WHAT YOU NEED TO DO:
From the first entry to the last, copy each one exactly.

MATERIAL SUPPLIED Block Start

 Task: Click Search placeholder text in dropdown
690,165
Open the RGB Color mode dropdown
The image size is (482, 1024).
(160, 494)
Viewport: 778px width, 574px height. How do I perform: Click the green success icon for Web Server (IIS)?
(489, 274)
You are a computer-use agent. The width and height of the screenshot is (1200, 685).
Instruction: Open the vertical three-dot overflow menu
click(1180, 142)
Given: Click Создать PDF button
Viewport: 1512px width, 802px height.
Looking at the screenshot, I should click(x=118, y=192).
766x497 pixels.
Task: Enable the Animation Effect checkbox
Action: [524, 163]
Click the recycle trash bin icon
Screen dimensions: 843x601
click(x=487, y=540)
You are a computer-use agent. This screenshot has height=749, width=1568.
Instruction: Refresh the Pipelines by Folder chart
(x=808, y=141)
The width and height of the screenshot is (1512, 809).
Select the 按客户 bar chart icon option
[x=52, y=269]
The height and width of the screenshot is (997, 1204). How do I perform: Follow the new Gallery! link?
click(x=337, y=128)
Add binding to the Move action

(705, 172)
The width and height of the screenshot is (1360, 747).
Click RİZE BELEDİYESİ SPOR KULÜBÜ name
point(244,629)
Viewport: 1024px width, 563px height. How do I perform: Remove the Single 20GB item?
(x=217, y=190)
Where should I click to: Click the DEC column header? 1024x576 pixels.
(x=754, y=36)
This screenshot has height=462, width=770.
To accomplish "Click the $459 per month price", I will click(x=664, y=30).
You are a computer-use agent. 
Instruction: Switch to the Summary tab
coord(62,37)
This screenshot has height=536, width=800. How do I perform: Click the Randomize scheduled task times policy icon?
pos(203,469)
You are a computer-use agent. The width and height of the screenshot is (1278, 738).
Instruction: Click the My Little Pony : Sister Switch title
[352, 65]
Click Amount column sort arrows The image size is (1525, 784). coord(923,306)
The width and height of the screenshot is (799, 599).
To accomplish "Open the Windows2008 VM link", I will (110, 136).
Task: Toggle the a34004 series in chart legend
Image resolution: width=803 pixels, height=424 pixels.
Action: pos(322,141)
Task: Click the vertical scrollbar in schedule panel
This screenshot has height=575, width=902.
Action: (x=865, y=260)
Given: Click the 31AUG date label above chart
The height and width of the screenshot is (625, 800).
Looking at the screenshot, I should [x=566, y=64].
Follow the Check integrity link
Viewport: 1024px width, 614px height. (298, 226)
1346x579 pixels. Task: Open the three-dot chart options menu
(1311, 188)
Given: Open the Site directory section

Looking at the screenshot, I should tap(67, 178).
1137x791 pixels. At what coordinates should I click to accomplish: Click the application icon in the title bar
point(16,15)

MATERIAL SUPPLIED Block End

OUTPUT OF THE TASK:
 Task: Click Search placeholder text in dropdown
690,165
Open the RGB Color mode dropdown
The image size is (482, 1024).
(160, 494)
Viewport: 778px width, 574px height. How do I perform: Click the green success icon for Web Server (IIS)?
(489, 274)
You are a computer-use agent. The width and height of the screenshot is (1200, 685).
Instruction: Open the vertical three-dot overflow menu
click(1180, 142)
Given: Click Создать PDF button
Viewport: 1512px width, 802px height.
Looking at the screenshot, I should click(x=118, y=192).
766x497 pixels.
Task: Enable the Animation Effect checkbox
Action: [524, 163]
Click the recycle trash bin icon
Screen dimensions: 843x601
click(x=487, y=540)
You are a computer-use agent. This screenshot has height=749, width=1568.
Instruction: Refresh the Pipelines by Folder chart
(x=808, y=141)
The width and height of the screenshot is (1512, 809).
Select the 按客户 bar chart icon option
[x=52, y=269]
The height and width of the screenshot is (997, 1204). How do I perform: Follow the new Gallery! link?
click(x=337, y=128)
Add binding to the Move action

(705, 172)
The width and height of the screenshot is (1360, 747).
Click RİZE BELEDİYESİ SPOR KULÜBÜ name
point(244,629)
Viewport: 1024px width, 563px height. How do I perform: Remove the Single 20GB item?
(x=217, y=190)
Where should I click to: Click the DEC column header? 1024x576 pixels.
(x=754, y=36)
This screenshot has height=462, width=770.
To accomplish "Click the $459 per month price", I will click(x=664, y=30).
You are a computer-use agent. 
Instruction: Switch to the Summary tab
coord(62,37)
This screenshot has height=536, width=800. How do I perform: Click the Randomize scheduled task times policy icon?
pos(203,469)
You are a computer-use agent. The width and height of the screenshot is (1278, 738).
Instruction: Click the My Little Pony : Sister Switch title
[352, 65]
Click Amount column sort arrows The image size is (1525, 784). coord(923,306)
The width and height of the screenshot is (799, 599).
To accomplish "Open the Windows2008 VM link", I will (110, 136).
Task: Toggle the a34004 series in chart legend
Image resolution: width=803 pixels, height=424 pixels.
Action: pos(322,141)
Task: Click the vertical scrollbar in schedule panel
This screenshot has height=575, width=902.
Action: (x=865, y=260)
Given: Click the 31AUG date label above chart
The height and width of the screenshot is (625, 800).
Looking at the screenshot, I should [x=566, y=64].
Follow the Check integrity link
Viewport: 1024px width, 614px height. (298, 226)
1346x579 pixels. Task: Open the three-dot chart options menu
(1311, 188)
Given: Open the Site directory section

Looking at the screenshot, I should tap(67, 178).
1137x791 pixels. At what coordinates should I click to accomplish: Click the application icon in the title bar
point(16,15)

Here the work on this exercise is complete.